■ **TASK TO CARRY OUT**
Find how many lines below mention "agent". Nothing but the number is needed.

■ **Collected data entries**

==================================================

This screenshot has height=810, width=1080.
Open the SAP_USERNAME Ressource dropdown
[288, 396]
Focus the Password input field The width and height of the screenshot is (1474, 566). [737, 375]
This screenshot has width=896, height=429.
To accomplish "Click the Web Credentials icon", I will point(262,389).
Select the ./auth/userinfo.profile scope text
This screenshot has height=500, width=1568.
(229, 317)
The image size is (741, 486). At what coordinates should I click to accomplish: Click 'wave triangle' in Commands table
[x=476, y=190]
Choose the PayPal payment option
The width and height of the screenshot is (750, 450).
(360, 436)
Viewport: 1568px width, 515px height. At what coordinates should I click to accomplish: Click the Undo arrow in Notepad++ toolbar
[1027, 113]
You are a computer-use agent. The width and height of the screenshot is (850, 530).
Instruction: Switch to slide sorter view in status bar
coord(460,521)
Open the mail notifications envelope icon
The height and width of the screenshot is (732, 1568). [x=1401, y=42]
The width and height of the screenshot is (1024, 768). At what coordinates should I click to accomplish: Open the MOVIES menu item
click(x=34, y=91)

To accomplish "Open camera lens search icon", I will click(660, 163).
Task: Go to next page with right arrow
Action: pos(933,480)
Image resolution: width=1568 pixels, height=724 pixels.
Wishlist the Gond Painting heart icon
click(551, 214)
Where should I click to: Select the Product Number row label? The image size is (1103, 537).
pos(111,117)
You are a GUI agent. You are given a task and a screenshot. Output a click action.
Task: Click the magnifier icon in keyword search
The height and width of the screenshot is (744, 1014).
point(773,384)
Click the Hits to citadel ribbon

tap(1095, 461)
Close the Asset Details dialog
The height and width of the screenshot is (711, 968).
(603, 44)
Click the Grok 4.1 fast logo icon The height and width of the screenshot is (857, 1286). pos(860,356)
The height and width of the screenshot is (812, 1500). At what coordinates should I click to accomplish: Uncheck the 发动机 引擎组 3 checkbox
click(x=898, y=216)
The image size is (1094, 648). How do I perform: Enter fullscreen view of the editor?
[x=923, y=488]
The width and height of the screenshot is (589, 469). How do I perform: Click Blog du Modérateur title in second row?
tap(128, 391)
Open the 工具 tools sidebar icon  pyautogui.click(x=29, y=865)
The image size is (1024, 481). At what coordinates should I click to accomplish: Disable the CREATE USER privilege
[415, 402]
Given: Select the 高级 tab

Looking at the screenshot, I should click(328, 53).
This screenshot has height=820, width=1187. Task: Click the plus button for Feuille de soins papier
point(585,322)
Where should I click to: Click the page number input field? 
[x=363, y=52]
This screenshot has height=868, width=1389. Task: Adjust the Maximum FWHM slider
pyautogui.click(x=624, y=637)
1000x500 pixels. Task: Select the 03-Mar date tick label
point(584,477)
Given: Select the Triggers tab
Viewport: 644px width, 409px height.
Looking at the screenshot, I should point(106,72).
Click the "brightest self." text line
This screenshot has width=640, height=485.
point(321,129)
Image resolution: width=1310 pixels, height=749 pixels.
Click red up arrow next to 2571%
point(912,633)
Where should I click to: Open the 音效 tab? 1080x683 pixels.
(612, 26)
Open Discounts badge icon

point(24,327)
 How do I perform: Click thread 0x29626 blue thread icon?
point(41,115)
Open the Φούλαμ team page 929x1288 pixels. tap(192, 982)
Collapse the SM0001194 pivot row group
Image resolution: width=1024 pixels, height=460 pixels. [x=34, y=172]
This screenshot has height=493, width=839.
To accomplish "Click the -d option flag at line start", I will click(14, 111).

==================================================

■ **RESULT**
2